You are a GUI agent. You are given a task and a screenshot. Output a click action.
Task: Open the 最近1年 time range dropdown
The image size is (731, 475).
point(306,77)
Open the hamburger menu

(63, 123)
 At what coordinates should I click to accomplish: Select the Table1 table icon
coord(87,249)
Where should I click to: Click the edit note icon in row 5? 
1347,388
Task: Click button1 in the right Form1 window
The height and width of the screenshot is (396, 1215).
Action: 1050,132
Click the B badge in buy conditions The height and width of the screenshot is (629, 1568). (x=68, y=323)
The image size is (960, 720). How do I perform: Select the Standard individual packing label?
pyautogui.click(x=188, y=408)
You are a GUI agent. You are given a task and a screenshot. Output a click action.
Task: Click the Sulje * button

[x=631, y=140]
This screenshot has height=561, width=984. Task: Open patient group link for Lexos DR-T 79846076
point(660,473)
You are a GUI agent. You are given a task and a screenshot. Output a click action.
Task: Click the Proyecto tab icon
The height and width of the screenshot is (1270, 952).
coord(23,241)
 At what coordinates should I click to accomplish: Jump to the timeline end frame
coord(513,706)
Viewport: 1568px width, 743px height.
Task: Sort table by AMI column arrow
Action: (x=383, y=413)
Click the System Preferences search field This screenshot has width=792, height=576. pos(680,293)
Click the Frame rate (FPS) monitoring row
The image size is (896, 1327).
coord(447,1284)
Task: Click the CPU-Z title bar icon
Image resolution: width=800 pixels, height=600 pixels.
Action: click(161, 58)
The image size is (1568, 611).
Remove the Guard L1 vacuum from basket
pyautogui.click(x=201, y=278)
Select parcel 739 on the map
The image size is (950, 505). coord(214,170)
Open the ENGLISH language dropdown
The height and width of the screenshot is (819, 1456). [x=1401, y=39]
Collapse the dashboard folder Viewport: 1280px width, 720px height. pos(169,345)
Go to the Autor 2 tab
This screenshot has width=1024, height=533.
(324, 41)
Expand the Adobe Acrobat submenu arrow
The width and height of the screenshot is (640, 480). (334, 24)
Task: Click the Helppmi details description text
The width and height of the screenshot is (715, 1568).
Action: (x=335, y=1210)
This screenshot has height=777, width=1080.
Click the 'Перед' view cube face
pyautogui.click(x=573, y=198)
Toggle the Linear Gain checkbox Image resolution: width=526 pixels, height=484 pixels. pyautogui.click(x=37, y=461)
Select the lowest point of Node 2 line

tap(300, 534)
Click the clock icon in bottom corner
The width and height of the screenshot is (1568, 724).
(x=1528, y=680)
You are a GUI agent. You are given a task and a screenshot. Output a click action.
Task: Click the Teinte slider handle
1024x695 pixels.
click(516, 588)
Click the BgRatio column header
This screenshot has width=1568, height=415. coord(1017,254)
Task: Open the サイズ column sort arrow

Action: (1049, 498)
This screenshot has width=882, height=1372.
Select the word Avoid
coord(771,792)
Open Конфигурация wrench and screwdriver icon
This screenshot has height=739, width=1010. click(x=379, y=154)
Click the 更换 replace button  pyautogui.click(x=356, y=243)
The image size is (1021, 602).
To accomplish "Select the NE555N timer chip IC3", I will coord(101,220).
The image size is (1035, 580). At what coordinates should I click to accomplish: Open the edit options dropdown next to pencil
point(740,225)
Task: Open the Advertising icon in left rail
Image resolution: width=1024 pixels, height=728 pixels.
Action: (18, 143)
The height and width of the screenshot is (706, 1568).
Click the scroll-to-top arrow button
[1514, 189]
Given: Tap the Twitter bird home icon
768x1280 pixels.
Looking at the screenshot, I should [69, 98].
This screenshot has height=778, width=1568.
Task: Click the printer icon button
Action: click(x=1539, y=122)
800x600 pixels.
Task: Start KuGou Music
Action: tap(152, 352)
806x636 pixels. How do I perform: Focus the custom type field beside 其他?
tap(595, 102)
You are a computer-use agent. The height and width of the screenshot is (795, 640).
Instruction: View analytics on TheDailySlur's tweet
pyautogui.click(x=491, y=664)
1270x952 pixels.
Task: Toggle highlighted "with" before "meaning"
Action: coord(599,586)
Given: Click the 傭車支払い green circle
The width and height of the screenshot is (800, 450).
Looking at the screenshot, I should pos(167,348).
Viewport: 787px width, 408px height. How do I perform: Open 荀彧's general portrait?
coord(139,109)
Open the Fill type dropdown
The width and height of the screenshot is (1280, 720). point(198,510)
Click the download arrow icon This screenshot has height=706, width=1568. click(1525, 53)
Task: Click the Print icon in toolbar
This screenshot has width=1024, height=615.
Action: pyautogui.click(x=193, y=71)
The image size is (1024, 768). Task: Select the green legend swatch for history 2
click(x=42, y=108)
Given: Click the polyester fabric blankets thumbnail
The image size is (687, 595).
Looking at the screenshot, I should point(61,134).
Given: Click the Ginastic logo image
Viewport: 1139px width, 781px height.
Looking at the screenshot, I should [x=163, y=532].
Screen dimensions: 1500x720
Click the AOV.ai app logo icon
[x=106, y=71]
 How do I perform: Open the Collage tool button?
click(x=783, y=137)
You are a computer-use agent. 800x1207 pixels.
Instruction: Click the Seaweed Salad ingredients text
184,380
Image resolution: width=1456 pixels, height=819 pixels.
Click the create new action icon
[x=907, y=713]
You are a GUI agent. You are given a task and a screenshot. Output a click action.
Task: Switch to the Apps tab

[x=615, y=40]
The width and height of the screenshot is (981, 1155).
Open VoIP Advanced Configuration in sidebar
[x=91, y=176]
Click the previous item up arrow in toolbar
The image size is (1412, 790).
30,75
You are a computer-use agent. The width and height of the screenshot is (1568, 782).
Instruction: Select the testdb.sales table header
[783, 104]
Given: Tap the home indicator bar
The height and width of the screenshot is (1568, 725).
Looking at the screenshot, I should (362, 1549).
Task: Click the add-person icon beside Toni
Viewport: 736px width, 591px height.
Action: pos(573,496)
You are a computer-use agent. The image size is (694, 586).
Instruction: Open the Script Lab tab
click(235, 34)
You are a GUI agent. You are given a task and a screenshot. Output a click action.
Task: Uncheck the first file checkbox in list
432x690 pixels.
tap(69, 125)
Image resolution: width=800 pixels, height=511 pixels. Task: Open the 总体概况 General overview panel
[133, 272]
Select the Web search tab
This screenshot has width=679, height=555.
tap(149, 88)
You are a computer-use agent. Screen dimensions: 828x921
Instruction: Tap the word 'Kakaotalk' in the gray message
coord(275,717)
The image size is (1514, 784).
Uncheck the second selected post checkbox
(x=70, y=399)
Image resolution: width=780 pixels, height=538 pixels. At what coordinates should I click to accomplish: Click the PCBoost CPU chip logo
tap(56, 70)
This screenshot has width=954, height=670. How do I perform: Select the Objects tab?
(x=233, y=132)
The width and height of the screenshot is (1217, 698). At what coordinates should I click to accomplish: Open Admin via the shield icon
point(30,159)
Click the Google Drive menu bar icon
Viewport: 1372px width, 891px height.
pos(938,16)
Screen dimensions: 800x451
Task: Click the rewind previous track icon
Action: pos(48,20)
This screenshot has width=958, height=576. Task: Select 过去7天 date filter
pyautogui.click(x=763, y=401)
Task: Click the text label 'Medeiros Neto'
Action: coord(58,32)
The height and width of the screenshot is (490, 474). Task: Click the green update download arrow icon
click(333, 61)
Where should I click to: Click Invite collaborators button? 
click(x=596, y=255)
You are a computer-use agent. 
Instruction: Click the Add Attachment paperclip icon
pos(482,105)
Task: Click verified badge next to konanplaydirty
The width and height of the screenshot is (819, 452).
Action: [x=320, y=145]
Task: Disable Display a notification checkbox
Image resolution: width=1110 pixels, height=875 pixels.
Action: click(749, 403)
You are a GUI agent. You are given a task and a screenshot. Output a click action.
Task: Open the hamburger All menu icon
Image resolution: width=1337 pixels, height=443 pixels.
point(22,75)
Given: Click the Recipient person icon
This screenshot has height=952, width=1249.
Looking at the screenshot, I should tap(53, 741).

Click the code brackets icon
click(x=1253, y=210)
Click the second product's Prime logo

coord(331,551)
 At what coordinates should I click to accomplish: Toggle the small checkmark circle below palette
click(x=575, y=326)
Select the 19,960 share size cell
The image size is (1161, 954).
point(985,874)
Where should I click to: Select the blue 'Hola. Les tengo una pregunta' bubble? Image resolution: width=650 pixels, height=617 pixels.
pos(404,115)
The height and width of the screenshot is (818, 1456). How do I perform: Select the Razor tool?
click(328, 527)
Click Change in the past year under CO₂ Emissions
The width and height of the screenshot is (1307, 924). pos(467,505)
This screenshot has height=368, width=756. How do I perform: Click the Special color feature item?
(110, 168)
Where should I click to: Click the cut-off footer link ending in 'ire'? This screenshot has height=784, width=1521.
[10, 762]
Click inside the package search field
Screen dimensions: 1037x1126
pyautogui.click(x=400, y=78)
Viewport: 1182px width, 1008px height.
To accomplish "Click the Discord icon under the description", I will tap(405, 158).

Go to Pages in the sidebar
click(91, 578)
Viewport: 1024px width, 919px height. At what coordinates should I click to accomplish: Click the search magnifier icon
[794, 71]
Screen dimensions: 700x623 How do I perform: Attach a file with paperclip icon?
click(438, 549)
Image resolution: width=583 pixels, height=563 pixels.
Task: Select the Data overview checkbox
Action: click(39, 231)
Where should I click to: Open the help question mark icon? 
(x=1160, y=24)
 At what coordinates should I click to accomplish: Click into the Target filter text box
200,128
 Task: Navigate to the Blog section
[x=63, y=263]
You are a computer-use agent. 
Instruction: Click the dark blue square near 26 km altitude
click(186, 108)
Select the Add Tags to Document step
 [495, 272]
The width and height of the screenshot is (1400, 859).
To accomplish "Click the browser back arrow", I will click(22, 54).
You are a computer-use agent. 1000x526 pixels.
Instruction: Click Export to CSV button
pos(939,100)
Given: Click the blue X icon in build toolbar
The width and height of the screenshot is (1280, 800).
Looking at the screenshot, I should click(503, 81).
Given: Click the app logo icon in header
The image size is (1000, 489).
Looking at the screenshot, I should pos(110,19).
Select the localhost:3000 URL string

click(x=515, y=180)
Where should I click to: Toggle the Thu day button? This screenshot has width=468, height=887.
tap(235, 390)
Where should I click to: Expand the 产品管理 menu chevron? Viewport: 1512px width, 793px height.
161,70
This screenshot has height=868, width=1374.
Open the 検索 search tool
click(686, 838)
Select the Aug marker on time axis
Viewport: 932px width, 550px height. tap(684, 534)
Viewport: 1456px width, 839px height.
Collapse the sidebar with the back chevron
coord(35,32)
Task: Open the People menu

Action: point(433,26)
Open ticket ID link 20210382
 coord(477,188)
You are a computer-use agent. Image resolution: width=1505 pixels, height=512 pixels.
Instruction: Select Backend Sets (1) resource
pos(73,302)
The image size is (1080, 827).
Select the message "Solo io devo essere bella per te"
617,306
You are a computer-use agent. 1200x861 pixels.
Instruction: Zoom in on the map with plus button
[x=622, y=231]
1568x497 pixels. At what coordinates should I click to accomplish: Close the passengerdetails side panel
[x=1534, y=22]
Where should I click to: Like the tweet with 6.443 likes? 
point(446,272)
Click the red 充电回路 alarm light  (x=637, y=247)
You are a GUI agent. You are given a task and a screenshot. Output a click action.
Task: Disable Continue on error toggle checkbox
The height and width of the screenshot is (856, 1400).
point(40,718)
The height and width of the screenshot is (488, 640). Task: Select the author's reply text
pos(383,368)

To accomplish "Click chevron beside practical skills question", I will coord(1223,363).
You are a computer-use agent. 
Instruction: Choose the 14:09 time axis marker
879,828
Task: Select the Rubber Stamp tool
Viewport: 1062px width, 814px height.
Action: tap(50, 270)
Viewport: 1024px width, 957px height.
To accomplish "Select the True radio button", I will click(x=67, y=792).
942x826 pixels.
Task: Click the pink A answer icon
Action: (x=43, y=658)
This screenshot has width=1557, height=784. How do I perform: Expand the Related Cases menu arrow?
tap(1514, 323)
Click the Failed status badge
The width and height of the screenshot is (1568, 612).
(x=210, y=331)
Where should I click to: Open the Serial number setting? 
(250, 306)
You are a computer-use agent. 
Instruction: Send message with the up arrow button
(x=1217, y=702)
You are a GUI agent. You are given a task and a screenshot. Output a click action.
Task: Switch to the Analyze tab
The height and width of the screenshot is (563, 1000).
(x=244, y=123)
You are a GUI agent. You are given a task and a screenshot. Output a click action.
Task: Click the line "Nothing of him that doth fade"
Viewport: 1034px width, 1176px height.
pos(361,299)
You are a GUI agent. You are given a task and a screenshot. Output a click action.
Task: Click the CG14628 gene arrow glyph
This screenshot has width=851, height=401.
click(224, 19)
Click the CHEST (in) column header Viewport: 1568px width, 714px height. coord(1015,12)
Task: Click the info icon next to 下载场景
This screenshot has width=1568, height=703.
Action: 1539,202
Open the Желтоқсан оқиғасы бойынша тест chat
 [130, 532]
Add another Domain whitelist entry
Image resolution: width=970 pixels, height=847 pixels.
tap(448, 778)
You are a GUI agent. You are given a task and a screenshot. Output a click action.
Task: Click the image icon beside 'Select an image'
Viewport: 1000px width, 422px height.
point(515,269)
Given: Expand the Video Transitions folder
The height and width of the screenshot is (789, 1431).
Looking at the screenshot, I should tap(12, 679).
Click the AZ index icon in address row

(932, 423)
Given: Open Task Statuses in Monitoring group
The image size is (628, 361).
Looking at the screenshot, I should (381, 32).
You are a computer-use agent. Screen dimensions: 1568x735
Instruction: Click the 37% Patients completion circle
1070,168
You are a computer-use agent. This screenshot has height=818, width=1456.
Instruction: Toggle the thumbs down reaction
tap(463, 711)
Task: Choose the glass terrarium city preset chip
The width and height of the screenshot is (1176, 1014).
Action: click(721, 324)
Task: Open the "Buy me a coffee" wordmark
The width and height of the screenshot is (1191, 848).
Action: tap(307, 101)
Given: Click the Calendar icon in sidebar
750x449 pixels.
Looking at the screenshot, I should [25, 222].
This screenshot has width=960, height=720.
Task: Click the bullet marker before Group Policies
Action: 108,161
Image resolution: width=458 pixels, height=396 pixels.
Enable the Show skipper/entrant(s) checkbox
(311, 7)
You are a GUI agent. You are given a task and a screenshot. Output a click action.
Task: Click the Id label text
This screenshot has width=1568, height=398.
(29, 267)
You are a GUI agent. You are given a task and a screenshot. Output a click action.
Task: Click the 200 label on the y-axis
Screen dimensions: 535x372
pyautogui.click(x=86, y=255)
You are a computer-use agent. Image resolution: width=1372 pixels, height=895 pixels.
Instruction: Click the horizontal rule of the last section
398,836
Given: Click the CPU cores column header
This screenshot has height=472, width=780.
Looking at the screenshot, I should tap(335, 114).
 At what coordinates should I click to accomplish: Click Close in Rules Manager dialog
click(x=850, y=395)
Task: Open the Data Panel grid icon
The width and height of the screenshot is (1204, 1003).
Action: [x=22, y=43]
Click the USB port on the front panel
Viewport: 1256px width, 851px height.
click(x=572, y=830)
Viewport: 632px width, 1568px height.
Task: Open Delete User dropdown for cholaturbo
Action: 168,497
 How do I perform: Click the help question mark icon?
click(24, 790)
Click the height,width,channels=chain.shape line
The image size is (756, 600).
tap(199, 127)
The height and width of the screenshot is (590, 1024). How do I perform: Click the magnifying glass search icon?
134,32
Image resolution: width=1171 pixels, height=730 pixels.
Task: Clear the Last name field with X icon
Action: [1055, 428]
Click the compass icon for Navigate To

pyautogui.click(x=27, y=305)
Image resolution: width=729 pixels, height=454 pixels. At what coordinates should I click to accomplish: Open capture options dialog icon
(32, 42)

* _WORK REQUIRED_:
Output all lines from the beginning of the data up to the line holding "Click the Frame rate (FPS) monitoring row", that line included, exactly as written.

* _WRITTEN SOLUTION_:
You are a GUI agent. You are given a task and a screenshot. Output a click action.
Task: Open the 最近1年 time range dropdown
The image size is (731, 475).
point(306,77)
Open the hamburger menu

(63, 123)
 At what coordinates should I click to accomplish: Select the Table1 table icon
coord(87,249)
Where should I click to: Click the edit note icon in row 5? 
1347,388
Task: Click button1 in the right Form1 window
The height and width of the screenshot is (396, 1215).
Action: 1050,132
Click the B badge in buy conditions The height and width of the screenshot is (629, 1568). (x=68, y=323)
The image size is (960, 720). How do I perform: Select the Standard individual packing label?
pyautogui.click(x=188, y=408)
You are a GUI agent. You are given a task and a screenshot. Output a click action.
Task: Click the Sulje * button

[x=631, y=140]
This screenshot has height=561, width=984. Task: Open patient group link for Lexos DR-T 79846076
point(660,473)
You are a GUI agent. You are given a task and a screenshot. Output a click action.
Task: Click the Proyecto tab icon
The height and width of the screenshot is (1270, 952).
coord(23,241)
 At what coordinates should I click to accomplish: Jump to the timeline end frame
coord(513,706)
Viewport: 1568px width, 743px height.
Task: Sort table by AMI column arrow
Action: (x=383, y=413)
Click the System Preferences search field This screenshot has width=792, height=576. pos(680,293)
Click the Frame rate (FPS) monitoring row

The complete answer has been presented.